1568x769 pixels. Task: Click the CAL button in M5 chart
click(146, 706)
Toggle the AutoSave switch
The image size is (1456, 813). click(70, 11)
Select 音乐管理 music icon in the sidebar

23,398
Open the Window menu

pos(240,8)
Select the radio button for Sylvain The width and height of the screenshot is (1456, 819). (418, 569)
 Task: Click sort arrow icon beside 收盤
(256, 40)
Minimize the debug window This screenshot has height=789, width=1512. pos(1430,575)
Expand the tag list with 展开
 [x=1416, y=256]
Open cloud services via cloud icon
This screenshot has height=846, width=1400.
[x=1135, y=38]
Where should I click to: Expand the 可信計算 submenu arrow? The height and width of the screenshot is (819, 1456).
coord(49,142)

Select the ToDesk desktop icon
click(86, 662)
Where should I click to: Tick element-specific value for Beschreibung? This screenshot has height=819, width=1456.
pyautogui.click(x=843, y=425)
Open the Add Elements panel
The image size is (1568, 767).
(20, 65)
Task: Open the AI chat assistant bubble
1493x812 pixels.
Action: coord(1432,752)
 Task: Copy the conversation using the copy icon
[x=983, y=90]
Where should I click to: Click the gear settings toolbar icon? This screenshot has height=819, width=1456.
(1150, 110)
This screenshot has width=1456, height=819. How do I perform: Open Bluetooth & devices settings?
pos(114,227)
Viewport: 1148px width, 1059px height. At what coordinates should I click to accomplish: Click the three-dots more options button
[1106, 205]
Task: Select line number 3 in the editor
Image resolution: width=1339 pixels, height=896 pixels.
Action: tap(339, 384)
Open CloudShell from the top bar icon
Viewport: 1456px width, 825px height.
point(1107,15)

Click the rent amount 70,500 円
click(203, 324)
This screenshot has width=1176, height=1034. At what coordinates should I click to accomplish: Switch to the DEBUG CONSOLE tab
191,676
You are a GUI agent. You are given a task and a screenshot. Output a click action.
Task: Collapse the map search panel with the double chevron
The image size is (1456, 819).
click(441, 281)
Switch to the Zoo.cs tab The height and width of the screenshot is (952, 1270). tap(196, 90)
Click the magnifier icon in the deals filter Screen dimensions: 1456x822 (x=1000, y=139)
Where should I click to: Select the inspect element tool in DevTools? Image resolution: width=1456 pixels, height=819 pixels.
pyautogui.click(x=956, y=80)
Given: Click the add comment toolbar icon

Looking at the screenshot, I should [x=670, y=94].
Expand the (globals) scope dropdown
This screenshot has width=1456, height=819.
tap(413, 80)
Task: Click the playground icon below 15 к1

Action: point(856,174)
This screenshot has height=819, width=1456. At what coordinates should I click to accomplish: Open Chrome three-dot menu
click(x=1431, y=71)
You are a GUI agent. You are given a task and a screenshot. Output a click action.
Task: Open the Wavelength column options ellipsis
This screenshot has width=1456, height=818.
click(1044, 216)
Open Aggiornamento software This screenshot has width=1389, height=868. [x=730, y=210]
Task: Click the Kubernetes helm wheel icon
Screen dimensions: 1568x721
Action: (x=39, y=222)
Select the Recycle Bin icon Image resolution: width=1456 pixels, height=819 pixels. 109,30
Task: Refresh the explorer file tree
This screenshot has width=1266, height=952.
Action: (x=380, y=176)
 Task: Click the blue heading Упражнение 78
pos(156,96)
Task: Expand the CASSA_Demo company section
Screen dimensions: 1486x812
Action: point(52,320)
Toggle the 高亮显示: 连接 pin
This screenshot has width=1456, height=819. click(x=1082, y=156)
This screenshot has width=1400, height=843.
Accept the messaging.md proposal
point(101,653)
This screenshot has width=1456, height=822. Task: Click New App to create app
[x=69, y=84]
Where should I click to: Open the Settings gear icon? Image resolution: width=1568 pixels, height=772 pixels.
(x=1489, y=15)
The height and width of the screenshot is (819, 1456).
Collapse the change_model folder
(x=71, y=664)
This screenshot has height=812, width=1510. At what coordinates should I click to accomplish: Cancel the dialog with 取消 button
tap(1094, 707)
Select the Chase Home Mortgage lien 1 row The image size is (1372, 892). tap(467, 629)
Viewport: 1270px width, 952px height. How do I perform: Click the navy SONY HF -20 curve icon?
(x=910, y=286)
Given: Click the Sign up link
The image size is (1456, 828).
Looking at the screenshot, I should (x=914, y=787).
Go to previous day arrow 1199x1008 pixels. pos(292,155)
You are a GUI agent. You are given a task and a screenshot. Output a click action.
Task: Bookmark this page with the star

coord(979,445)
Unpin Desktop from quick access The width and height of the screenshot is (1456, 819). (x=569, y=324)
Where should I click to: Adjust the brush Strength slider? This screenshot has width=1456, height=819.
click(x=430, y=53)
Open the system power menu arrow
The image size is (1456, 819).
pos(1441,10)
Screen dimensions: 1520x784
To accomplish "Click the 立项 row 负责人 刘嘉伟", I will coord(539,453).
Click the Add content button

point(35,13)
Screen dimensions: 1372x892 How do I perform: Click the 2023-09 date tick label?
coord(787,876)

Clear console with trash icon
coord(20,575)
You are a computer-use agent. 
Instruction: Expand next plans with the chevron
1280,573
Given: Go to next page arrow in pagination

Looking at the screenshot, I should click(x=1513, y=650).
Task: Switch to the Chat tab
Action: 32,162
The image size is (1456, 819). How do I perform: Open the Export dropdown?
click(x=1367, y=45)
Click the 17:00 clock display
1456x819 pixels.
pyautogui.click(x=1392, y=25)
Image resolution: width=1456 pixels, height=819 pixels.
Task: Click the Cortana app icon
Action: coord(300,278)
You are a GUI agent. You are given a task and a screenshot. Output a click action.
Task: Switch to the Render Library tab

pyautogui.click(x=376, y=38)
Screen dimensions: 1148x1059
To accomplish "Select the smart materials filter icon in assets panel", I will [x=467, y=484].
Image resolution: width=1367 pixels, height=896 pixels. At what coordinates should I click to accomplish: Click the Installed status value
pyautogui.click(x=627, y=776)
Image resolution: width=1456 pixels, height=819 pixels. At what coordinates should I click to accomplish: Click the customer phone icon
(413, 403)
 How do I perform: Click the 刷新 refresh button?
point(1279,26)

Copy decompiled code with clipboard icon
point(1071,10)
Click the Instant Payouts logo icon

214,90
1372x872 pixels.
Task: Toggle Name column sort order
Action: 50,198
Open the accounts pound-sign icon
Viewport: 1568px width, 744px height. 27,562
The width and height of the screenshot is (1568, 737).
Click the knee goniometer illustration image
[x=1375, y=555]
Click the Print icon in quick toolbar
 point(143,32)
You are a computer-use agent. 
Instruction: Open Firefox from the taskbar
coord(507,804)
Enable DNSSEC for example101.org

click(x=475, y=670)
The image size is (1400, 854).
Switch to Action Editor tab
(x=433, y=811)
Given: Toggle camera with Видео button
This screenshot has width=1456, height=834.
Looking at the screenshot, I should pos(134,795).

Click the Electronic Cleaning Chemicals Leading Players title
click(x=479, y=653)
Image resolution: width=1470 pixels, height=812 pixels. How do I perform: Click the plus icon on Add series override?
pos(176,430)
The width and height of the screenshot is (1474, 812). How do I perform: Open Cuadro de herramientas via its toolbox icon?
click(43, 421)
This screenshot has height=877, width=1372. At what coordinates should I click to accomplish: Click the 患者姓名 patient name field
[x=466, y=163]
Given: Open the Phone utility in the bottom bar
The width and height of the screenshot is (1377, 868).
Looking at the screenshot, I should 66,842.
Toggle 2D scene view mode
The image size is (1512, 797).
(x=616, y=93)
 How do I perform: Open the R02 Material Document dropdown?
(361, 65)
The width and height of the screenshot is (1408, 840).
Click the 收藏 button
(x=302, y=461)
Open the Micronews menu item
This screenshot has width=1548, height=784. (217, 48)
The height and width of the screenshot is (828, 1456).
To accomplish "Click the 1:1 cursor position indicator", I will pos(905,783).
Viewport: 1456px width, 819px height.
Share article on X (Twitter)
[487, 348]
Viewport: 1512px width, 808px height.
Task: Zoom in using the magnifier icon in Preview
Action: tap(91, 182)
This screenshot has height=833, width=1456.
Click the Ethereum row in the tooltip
——
## [Brief]
Give again exactly, and only, the lines above starting at the one with "Task: Click the blue heading Упражнение 78" and ending at the one with "Unpin Desktop from".

## [Answer to the exercise]
 Task: Click the blue heading Упражнение 78
pos(156,96)
Task: Expand the CASSA_Demo company section
Screen dimensions: 1486x812
Action: point(52,320)
Toggle the 高亮显示: 连接 pin
This screenshot has width=1456, height=819. click(x=1082, y=156)
This screenshot has width=1400, height=843.
Accept the messaging.md proposal
point(101,653)
This screenshot has width=1456, height=822. Task: Click New App to create app
[x=69, y=84]
Where should I click to: Open the Settings gear icon? Image resolution: width=1568 pixels, height=772 pixels.
(x=1489, y=15)
The height and width of the screenshot is (819, 1456).
Collapse the change_model folder
(x=71, y=664)
This screenshot has height=812, width=1510. At what coordinates should I click to accomplish: Cancel the dialog with 取消 button
tap(1094, 707)
Select the Chase Home Mortgage lien 1 row The image size is (1372, 892). tap(467, 629)
Viewport: 1270px width, 952px height. How do I perform: Click the navy SONY HF -20 curve icon?
(x=910, y=286)
Given: Click the Sign up link
The image size is (1456, 828).
Looking at the screenshot, I should (x=914, y=787).
Go to previous day arrow 1199x1008 pixels. pos(292,155)
You are a GUI agent. You are given a task and a screenshot. Output a click action.
Task: Bookmark this page with the star

coord(979,445)
Unpin Desktop from quick access The width and height of the screenshot is (1456, 819). (x=569, y=324)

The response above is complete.